In 1933, the Imperial Japanese Navy issued a specification for a replacement for the Nakajima E4N shipboard reconnaissance floatplane. Aichi prepared two designs, the AM-7, a low-winged monoplane powered by a Bristol Mercury radial engine and the AB-7, a more conventional biplane, powered by a license-built Bristol Jupiter engine. The monoplane design was soon abandoned as its promised performance was little better than that of the aircraft it was meant to replace, but two examples of the AB-7 were built as the Experimental 8-Shi Reconnaissance Seaplane, or E8A under the Short System designation system.
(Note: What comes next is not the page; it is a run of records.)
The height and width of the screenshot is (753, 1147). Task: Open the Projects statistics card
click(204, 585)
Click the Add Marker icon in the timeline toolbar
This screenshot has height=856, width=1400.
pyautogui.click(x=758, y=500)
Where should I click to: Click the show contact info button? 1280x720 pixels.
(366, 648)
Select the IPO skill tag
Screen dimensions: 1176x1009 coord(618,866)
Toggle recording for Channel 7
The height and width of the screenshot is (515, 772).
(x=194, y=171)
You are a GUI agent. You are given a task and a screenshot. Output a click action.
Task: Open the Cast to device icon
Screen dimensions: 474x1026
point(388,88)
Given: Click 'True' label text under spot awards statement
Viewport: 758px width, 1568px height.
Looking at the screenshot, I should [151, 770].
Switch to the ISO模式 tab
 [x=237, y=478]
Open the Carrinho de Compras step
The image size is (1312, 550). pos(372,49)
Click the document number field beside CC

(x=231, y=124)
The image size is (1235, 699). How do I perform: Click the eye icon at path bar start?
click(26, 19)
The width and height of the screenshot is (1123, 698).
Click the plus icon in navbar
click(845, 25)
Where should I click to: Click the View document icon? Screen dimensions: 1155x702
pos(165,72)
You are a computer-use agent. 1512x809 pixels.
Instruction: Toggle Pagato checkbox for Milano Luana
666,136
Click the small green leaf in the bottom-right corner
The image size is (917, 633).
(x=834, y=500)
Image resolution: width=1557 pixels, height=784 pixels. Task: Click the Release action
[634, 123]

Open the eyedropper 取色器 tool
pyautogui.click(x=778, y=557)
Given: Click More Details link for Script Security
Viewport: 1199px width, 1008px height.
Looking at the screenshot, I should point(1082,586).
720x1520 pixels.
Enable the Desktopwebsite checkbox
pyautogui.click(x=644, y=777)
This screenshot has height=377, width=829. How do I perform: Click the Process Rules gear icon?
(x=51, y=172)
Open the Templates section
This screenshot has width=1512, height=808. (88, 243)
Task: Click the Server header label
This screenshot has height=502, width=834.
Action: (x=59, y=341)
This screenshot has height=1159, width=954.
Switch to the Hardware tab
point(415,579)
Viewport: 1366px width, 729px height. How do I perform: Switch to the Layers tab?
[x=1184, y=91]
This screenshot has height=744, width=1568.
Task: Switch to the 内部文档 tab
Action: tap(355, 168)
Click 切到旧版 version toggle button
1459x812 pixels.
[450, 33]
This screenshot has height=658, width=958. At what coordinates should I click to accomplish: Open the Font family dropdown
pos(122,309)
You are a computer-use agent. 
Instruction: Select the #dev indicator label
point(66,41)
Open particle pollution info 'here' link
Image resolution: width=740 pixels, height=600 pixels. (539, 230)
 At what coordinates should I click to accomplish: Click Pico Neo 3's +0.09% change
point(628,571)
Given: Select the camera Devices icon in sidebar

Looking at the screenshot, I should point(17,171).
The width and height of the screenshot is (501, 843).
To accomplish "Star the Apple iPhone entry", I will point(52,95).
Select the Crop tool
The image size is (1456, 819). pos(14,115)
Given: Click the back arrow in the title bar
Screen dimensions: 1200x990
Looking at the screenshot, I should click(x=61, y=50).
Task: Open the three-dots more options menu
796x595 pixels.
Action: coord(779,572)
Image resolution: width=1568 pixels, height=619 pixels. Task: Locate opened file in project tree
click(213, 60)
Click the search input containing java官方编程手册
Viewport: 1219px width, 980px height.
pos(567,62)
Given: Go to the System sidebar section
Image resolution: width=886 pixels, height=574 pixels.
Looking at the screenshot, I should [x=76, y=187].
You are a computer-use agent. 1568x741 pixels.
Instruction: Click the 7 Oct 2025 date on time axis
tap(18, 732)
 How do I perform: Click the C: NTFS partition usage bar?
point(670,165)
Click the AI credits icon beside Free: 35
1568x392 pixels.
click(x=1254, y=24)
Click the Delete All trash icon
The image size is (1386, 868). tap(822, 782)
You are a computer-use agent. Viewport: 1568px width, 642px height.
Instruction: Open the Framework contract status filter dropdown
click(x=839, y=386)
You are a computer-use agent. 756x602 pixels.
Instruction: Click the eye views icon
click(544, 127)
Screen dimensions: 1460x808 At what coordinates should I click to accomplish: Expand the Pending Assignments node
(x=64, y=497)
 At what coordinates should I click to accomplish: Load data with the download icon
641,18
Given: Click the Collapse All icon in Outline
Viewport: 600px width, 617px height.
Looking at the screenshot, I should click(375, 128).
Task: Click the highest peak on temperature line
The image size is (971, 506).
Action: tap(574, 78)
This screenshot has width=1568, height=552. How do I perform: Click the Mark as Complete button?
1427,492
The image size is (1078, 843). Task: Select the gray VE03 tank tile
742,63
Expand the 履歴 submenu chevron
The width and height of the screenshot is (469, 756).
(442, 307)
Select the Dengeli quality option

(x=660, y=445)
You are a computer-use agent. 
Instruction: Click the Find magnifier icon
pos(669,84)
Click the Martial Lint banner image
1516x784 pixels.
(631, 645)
The AB-7 was a single-bay biplane of wood and metal construction, fitted with a single main float that could be replaced be a wheeled undercarriage for operations from land. Its wings folded to the rear to allow easier storage aboard ship. The pilot sat in an open cockpit while the observer's cockpit was part-enclosed to protect him from the environment. The Aichi design was evaluated against competing aircraft from Kawanishi, the E8K, a low-winged monoplane similar to the Aichi AM-7, and Nakajima, the biplane E8N. While the E8A had similar performance to the E8N, the Nakajima biplane had superior maneuverability and handling, and was preferred to both the Nakajima and Kawanishi offerings, with over 700 E8Ns built.

==Notes==
- In the Japanese Navy designation system, specifications were given a Shi number based on the year of the Emperor's reign it was issued. In this case 7-Shi stood for 1932, the 7th year of the Shōwa era.